After defeat at the battle of Sarif in February 1900, Abdul Rahman gave up all ambitions to recover his patrimony. In the battle he was actively supported by Mubarak Al Sabah. In December 1901 Abdul Rahman met with the Russian officials when the Russian Varyag cruiser visited Kuwait.

Following the capture of Riyadh in January 1902 by his son Abdulaziz, in May Abdul Rahman sent a message to Lieutenant Colonel C. A. Kemball who was the British political resident in the Persian Gulf at Bushire asking the British Government to make a treaty with his son, but his proposal was not taken into consideration by the British due to their tendency to remain neutral in central Arabian affairs as well as due to their uncertainty about Abdulaziz's potential to consolidate his power in the region.

Abdul Rahman left Kuwait on 11 May and came to Riyadh where he was welcomed by Abdulaziz and a group of ulema. Abdulaziz asked the group to declare their loyalty to his father, but Abdul Rahman did not accept the offer stating that they should take an oath of loyalty to Abdulaziz. Then Abdul Rahman presented Abdulaziz a sword that had belonged to Muhammad ibn Abd al-Wahhab.

Abdul Rahman's attempts to secure the British protection were not productive. At the beginning of 1905 he wanted to visit Kuwait to meet with Captain S.G. Knox, the first British political representative there, but it was not permitted by the British.

Abdul Rahman was styled Imam and considered the spiritual leader of the country, while Abdulaziz held secular and military authority. Abdulaziz succeeded Abdul Rahman as Imam in 1928 when the latter died. The latter acted as the ceremonial leader of the newly built state. However, during the formation years he was also acting ruler when Abdulaziz was out of Riyadh and helped him to organize the forces. In 1905 he represented Abdulaziz in the negotiations with the Ottomans following the capture of Qasim. Another significant meeting headed by Abdul Rahman was an assembly of Najdi tribal and religious leaders in Riyadh on 4 July 1924.

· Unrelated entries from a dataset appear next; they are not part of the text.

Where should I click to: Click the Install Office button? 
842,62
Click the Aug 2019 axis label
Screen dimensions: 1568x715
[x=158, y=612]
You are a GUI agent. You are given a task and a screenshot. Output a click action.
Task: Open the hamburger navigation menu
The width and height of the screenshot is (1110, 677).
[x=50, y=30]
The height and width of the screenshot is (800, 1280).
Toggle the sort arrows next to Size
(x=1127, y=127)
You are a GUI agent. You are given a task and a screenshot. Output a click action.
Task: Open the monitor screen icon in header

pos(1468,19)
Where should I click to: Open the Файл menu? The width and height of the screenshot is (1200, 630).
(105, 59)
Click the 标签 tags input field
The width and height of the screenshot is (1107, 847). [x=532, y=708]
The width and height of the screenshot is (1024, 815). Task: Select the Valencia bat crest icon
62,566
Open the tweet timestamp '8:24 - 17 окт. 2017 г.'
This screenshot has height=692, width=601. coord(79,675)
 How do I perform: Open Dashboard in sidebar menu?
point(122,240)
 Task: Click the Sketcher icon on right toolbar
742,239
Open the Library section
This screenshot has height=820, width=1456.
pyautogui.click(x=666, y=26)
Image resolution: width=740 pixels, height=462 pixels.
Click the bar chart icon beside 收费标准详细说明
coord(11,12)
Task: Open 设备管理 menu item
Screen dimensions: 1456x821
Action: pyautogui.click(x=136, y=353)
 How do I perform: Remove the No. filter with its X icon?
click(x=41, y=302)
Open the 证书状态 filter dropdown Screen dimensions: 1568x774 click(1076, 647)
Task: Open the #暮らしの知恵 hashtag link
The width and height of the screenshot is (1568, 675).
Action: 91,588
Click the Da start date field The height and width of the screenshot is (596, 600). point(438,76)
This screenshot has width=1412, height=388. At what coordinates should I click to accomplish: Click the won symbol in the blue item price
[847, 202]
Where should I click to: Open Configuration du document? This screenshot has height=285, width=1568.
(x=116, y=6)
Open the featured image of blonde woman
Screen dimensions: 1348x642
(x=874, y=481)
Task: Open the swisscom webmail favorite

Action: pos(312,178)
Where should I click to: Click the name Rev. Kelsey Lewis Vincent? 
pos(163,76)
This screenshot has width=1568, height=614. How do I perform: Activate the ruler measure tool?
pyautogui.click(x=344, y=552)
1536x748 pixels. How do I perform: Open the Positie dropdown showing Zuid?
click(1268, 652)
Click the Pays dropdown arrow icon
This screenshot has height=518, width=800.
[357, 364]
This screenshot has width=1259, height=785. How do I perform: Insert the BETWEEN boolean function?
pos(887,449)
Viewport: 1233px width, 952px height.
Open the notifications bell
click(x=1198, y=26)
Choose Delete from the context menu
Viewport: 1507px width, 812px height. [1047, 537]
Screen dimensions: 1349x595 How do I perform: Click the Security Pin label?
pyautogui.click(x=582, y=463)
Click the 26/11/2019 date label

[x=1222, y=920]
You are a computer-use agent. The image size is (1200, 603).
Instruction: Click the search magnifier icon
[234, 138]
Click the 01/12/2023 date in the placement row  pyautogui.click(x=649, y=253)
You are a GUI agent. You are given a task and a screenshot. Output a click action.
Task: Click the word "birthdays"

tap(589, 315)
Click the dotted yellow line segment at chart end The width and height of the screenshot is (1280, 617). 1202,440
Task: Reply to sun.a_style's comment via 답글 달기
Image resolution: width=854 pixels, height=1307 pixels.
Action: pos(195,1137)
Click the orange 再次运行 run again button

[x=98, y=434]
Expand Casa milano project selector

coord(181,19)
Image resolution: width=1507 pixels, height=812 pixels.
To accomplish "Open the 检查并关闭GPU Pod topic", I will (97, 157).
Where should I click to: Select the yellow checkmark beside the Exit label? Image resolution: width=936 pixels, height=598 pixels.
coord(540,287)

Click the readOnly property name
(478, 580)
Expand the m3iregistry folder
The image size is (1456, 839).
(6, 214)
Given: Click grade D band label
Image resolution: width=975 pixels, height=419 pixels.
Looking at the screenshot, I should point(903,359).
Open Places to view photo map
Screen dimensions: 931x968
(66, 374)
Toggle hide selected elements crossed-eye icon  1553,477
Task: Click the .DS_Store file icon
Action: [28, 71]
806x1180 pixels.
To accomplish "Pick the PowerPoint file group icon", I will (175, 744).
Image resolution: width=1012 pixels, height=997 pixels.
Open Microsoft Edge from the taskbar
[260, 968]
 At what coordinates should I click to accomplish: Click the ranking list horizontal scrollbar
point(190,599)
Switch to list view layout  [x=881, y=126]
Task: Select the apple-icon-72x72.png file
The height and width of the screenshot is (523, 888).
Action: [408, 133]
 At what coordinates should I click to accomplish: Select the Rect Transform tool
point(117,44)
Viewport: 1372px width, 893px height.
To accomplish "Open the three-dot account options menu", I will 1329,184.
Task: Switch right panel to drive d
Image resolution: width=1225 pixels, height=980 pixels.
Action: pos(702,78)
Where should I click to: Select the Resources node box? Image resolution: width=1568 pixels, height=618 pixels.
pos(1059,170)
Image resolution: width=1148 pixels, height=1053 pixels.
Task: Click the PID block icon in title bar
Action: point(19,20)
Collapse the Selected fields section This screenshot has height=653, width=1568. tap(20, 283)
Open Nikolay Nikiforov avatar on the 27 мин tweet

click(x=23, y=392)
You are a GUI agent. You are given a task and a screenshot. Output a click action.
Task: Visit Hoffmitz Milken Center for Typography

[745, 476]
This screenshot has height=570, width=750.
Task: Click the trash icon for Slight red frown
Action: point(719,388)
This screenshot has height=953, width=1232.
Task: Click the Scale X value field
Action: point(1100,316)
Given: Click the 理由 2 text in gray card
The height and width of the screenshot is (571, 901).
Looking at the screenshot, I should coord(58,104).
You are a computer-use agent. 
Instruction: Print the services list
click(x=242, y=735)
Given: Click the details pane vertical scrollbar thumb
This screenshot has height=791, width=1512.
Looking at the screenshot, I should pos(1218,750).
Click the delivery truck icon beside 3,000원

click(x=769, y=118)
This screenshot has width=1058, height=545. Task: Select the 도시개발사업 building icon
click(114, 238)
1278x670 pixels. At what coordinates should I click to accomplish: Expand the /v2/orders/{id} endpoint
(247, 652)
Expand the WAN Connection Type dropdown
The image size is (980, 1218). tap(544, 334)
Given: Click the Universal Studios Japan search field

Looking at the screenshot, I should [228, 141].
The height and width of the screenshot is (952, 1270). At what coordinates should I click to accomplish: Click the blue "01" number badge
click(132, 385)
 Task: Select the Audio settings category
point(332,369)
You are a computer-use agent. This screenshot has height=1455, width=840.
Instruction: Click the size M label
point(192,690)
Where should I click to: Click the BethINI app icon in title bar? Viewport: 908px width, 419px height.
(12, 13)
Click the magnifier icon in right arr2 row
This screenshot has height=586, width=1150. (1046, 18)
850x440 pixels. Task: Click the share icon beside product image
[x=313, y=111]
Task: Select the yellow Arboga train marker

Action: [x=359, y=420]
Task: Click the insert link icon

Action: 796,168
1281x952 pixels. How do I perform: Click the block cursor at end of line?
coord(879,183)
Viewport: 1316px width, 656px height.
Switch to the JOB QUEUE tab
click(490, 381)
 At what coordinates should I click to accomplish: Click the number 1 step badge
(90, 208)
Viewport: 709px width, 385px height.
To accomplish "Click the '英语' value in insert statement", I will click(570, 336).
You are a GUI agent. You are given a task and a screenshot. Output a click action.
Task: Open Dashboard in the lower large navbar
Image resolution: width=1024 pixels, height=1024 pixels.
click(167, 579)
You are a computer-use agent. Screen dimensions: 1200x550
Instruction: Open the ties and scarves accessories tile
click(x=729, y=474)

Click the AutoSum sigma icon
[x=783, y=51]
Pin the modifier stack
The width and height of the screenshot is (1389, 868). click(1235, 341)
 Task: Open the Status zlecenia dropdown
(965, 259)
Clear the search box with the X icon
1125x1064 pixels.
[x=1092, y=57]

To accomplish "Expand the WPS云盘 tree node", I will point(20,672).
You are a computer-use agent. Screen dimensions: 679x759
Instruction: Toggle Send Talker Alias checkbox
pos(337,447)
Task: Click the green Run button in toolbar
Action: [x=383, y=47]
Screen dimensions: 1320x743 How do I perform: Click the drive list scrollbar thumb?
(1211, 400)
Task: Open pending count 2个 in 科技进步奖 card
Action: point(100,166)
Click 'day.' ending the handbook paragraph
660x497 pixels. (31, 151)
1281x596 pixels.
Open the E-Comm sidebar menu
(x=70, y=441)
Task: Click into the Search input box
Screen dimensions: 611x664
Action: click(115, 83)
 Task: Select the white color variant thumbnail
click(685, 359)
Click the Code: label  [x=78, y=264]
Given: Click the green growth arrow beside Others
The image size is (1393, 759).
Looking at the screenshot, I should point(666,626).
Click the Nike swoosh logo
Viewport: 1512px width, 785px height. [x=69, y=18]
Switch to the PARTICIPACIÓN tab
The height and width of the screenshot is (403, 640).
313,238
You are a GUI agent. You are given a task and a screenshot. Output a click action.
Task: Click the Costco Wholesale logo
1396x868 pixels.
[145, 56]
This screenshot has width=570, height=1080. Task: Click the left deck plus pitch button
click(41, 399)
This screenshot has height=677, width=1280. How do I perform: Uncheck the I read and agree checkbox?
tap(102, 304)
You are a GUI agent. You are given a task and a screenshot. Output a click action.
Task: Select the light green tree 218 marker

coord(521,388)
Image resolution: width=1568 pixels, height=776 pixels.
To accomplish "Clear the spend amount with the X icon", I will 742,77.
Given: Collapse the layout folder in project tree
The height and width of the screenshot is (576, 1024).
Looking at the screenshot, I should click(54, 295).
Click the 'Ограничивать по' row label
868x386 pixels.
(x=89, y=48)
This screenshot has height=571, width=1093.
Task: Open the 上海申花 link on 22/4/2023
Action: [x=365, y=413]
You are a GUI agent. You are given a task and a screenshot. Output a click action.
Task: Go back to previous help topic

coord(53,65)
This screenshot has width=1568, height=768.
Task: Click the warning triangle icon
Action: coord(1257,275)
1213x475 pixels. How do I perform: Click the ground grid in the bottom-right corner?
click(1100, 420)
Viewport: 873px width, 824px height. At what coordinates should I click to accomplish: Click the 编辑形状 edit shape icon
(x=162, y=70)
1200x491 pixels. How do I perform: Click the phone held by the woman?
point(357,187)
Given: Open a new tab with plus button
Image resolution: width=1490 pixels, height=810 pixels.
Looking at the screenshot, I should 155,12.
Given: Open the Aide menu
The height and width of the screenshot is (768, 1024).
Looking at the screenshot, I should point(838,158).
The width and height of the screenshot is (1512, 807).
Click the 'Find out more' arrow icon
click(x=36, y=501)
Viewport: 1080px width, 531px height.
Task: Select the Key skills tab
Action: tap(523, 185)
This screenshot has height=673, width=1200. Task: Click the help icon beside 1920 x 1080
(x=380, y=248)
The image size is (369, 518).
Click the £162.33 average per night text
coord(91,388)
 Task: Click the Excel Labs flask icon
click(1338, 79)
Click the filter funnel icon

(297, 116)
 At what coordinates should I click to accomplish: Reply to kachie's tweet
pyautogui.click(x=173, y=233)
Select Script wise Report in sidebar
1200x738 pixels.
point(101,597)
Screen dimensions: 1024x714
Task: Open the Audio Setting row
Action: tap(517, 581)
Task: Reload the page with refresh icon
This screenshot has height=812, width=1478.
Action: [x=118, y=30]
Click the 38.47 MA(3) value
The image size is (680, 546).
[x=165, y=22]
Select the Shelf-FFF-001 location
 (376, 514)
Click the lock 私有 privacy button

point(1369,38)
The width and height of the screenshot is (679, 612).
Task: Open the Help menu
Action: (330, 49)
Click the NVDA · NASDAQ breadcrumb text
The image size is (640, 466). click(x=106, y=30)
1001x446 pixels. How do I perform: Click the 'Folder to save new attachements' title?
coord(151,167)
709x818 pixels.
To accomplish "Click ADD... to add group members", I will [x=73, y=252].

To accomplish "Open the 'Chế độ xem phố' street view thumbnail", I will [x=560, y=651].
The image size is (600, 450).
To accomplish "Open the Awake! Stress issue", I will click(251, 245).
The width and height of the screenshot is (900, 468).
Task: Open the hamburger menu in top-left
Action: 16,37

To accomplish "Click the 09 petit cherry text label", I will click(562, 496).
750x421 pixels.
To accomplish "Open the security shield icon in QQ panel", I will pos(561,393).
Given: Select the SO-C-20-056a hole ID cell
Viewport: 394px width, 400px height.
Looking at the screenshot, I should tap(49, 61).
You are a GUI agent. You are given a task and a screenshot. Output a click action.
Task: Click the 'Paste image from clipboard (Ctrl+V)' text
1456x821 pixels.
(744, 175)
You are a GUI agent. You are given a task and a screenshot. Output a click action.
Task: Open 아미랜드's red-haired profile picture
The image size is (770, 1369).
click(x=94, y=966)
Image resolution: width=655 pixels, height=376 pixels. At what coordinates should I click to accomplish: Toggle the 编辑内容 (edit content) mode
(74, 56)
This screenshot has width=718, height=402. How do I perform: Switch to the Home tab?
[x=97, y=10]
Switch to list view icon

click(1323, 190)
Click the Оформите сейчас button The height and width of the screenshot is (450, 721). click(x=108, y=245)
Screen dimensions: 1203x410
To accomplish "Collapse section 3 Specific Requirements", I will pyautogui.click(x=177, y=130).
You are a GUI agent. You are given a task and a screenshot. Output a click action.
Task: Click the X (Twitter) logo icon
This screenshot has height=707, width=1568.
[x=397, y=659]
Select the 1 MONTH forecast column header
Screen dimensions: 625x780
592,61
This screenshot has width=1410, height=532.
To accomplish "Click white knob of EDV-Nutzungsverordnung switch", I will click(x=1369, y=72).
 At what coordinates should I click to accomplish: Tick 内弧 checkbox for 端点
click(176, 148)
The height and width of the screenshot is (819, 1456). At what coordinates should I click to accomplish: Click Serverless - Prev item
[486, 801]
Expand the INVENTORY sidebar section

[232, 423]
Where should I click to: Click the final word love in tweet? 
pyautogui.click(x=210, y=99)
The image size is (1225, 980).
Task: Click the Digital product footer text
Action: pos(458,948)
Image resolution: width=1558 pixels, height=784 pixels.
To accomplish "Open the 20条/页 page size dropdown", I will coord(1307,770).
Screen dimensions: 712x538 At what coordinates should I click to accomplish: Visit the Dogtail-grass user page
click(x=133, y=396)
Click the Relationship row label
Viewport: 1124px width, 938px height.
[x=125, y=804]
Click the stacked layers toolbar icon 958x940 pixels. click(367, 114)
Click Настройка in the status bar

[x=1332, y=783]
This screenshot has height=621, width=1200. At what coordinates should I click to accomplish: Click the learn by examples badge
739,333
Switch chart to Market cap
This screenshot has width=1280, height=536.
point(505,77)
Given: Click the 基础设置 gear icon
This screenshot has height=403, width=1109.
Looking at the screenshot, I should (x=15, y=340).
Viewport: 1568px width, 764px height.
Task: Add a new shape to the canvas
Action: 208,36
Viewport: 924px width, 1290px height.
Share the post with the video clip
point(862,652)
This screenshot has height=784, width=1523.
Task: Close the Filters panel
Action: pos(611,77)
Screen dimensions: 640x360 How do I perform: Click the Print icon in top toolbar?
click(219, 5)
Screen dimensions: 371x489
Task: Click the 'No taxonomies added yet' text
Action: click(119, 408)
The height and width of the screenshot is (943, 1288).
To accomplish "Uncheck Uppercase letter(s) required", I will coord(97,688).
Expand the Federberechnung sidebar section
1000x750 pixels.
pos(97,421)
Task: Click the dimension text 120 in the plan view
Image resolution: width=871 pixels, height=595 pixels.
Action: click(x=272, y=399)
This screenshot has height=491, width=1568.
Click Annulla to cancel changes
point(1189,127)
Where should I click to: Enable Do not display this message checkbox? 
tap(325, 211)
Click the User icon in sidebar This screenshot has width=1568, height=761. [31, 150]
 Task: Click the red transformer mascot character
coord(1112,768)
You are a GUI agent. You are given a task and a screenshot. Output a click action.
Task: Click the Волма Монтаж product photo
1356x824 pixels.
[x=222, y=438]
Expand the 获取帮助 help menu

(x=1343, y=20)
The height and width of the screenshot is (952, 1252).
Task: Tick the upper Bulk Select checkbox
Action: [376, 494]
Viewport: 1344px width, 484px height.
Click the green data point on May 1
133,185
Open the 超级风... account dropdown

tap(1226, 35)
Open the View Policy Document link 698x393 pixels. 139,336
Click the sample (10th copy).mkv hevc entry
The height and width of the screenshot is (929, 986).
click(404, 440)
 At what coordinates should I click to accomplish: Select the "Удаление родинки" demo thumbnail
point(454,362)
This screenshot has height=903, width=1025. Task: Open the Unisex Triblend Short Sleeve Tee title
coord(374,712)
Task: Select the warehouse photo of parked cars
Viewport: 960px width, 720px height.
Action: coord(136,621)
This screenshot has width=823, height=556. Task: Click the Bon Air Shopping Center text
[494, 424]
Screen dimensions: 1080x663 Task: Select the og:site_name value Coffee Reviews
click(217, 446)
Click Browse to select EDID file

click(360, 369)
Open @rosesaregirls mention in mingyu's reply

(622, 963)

Abdul Rahman had ten sons with different wives: Faisal (1870–1890), Abdulaziz, Mohammed, Saad I, Saud (1890–1965), Abdullah, Musaid, Ahmed, Saad II (1924–1955) and Abdul Mohsen. Abdulaziz was his fourth child. Ahmed was a member of the family council during the reign of King Khalid. Abdul Rahman's most famous daughter, Noura bint Abdul Rahman, was an important adviser to her brother King Abdulaziz. At least two of Abdul Rahman's daughters, Noura and Mounira, married the grandsons of their paternal uncle, Saud bin Faisal.

One of Abdul Rahman's spouses was Sara bint Ahmed bin Muhammad Al Sudairi who was the mother of Faisal, Noura, Abdulaziz, Bazza, Haya and Saad I. She died in 1910. Another of his spouses was Sara bint Jiluwi, daughter of his uncle Jiluwi bin Turki and the mother of Mohammed. Another spouse was Amsha bint Faraj Al Ajran Al Khalidi, the mother of Musaid.

Abdul Rahman died in June 1928 and was buried in Riyadh.